Up and Down — Oliver Jeffers
Harry Potter and the Philosopher’s Stone — J.K. Rowling
Harry Potter and the Chamber of Secrets — J.K. Rowling
Harry Potter and the Prisoner of Azkaban — J.K. Rowling
Harry Potter and the Goblet of Fire — J.K. Rowling
Harry Potter and the Order of the Phoenix — J.K. Rowling
Harry Potter and the Half-Blood Prince — J.K. Rowling
Harry Potter and the Deathly Hallows — J.K. Rowling

Best Gay/Queer Book

Winner: The Riddle of the Sands — Geoffrey Knight

Yeah, it’s campy, sexy fun, but I gotta say, it’s well-paced and there’s more (and better) plot than all of the Bourne movies. Plus the sexy guys having gay sex. Woot.

Nominees:

The Hardest Thing — James Lear
Strip — Andrew Binks
The Riddle of the Sands — Geoffrey Knight
The Cross of Sins — Geoffrey Knight

Best Graphic Novel

Winner: The Arrival — Shaun Tan

Extra props for being able to create different atmospheres using only pictures. Truly awesome. As in leaves me in awe.

Nominees:

Adrian and the Tree of Secrets — Hubert
The Shadow Hero — Gene Luen Yang
Bone, Vol. 1 — Jeff Smith
The Arrival — Shaun Tan
Angel Catbird, Vol. 1 — Margaret Atwood
Sisters — Raina Telgemeier

Best YA Novel

Winner: Ghost World — Daniel Clowes

Although none of the nominees really blew me away, at least Ghost World‘s crushing ending was nice.

Nominees:

Ghost World — Daniel Clowes
Gone, Gone, Gone — Hannah Moskowitz
Way to Go — Tom Ryan
You Know Me Well — David Levithan and Nina LaCour
Whatever. — S.J. Goslee

Best Classic Book

Winner: The Bell Jar — Sylvia Plath

The Kite Runner — Khaled Hosseini
The Strange Case of Dr. Jekyll and Mr. Hyde — Robert Louis Stevenson
Memoirs of a Geisha — Arthur GoldenThe Legacy/A Town Called Alice — Nevil Shute
The Bell Jar — Sylvia Plath

Best Book of 2016

Nominees:

Sharp Teeth — Toby Barlow
The Glass Castle — Jeannette Walls
Waiting for Godot — Samuel Beckett
Harry Potter and the Goblet of Fire — J.K. Rowling
The Riddle of the Sands — Geoffrey Knight
The Arrival — Shaun Tan
Ghost World — Daniel Clowes
The Bell Jar — Sylvia Plath

Winner: Waiting for Godot — Samuel Beckett

This was the most difficult pick I’ve made since I started compiling these lists.
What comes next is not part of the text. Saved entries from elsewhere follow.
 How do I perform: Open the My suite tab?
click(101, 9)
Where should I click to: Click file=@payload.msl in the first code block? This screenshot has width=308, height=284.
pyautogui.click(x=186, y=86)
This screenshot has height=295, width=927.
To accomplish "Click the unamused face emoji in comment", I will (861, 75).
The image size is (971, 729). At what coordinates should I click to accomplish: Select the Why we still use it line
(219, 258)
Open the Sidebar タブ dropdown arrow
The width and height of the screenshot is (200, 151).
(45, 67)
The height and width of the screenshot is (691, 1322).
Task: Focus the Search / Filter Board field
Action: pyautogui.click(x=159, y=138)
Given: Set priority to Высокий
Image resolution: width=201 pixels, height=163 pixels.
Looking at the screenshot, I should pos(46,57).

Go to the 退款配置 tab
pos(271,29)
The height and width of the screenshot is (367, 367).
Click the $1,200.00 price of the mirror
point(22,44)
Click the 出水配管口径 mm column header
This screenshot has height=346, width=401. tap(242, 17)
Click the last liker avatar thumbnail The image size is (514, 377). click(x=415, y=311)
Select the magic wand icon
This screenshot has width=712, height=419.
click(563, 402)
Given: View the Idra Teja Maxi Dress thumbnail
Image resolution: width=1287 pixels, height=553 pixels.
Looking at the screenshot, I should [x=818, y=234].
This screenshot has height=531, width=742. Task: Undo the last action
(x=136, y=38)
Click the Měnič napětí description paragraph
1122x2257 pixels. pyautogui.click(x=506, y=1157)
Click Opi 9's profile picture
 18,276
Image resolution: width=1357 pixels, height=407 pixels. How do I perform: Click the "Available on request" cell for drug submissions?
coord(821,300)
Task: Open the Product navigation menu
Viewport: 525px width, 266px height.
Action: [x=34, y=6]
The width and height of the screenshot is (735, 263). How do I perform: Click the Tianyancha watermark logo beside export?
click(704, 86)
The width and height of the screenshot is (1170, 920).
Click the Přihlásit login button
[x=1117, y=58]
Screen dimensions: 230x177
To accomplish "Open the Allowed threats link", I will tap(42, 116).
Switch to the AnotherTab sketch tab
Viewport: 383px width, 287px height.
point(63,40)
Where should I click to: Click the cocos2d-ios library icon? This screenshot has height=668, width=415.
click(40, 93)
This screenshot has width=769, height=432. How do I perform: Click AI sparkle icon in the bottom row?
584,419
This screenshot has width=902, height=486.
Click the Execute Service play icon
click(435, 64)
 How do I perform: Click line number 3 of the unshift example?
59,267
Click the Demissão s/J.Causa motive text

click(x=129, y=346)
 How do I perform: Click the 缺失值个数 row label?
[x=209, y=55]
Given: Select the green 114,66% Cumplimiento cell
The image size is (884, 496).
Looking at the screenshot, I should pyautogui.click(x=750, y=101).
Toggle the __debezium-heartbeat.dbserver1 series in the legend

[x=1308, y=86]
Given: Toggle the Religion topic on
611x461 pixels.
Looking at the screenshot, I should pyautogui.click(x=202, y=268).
Even I’m not sure I chose the “best” one, since all these books were great in their own different ways. I do think that Waiting for Godot managed to convey so many themes in such subtle ways, and of course it was depressing as hell, which I’m always a sucker for.

Congrats to all the winners! What will I read next year?